If the result stream was instead treated as a multicast stream, where different listeners won't necessarily get exactly the same events at exactly the same time, then we could have every listener get the firstValue, before transitioning into the following events of the broadcastStream, starting at the time where they listened. If that is OK for the first listener, it should probably be OK for every listener. (I wouldn't make it isBroadcast then, because then cancelling and re-listening is not the same as discarding events, if the second listen gets the firstEvent again.)

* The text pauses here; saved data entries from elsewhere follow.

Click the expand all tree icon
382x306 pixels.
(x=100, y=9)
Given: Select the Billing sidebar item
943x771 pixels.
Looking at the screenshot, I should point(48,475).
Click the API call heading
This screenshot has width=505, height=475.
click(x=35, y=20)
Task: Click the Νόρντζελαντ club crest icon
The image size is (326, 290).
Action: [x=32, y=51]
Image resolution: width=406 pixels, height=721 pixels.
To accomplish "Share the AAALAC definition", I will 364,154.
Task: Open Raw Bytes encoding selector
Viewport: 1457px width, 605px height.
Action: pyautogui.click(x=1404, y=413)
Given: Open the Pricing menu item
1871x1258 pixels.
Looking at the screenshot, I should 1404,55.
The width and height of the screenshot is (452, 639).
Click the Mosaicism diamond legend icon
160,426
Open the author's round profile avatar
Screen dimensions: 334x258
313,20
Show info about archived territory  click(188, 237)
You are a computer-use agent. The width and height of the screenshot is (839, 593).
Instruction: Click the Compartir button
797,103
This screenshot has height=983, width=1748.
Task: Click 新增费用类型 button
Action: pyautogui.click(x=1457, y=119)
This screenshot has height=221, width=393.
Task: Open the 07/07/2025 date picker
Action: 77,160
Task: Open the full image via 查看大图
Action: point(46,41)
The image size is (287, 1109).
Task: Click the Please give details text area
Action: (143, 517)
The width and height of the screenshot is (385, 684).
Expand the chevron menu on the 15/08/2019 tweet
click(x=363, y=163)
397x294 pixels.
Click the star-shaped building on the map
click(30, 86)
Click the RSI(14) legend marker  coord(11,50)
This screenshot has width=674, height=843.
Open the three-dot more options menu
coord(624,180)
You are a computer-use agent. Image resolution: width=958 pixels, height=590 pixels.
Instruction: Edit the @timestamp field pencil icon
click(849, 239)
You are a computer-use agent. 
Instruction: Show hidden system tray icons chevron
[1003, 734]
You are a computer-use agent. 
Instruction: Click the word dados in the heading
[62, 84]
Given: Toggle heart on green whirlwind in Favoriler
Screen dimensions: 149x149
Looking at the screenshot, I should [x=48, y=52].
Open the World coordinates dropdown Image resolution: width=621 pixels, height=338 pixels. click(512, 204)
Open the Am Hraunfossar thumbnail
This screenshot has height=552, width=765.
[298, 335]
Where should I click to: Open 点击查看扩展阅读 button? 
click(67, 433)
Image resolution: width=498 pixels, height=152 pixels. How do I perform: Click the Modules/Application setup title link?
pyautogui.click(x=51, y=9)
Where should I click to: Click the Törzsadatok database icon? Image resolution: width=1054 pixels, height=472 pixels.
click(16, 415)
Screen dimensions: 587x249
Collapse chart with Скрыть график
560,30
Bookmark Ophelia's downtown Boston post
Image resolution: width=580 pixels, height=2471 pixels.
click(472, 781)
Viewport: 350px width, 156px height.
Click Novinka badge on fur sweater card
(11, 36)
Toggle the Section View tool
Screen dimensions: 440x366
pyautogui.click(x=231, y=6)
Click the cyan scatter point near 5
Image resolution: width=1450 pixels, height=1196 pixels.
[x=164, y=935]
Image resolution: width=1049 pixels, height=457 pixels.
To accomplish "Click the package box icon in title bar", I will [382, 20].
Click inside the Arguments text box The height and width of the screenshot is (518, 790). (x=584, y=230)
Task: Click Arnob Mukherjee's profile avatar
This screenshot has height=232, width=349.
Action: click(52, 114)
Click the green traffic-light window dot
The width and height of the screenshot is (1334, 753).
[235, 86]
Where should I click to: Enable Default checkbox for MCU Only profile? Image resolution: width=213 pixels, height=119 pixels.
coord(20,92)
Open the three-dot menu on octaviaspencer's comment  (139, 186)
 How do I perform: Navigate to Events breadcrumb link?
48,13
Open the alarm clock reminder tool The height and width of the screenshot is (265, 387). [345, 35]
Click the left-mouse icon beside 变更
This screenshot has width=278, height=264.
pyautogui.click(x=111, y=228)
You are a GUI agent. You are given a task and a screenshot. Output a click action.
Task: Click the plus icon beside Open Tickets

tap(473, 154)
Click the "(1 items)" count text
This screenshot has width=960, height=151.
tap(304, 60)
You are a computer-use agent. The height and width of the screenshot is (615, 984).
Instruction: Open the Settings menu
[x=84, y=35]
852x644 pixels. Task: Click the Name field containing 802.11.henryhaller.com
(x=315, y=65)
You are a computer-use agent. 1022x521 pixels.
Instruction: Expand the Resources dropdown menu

An alternative is to drop the "sync" part, and just use the event queue of the non-sync broadcast subscription:
Stream<T> startWith(T firstEvent) {
if (isBroadcast) {
final controller = StreamController<T>.broadcast(sync: false);
final add = controller.add;
final addError = controller.addError;
final close = controller.close;
const int stateInitial = 0, stateScheduled = 1, stateSentFirst = 2;
int state = 0; // 0 on first listen, 1 on later listens, 2+ after having sent firstEvent.
controller.onListen = () {
var subscription = listen(null);
if (state == stateInitial) {
state = stateScheduled;
scheduleMicrotask(() {
if (state < stateSentFirst) { // If firstEvent not sent
state |= stateSentFirst;
controller.add(firstEvent); // send firstEvent
subscription.onData(add);
});
}
subscription..onData(hasSentEvent ? add : (event) {
state |= stateSentFirst;
controller..add(firstEvent)..add(event);
subscription.onData(add);
})..onError(addError)..onDone(close);
controller.onCancel = subscription.cancel;
};
return controller.stream;
}
return Stream.multi((controller) {
controller
..add(firstEvent)
..addStream(this).whenComplete(controller.closeSync);
});
}
}
That will send the firstEvent either as a microtask, or just before the first event of the source broadcast stream, and then it will add further events immediately when they are received, but deliver them only asynchronously.
However, the broadcast stream subscription remembers when the events are added, and only delivers them to listeners which were subscribed before the event was added, not just before it's emitted.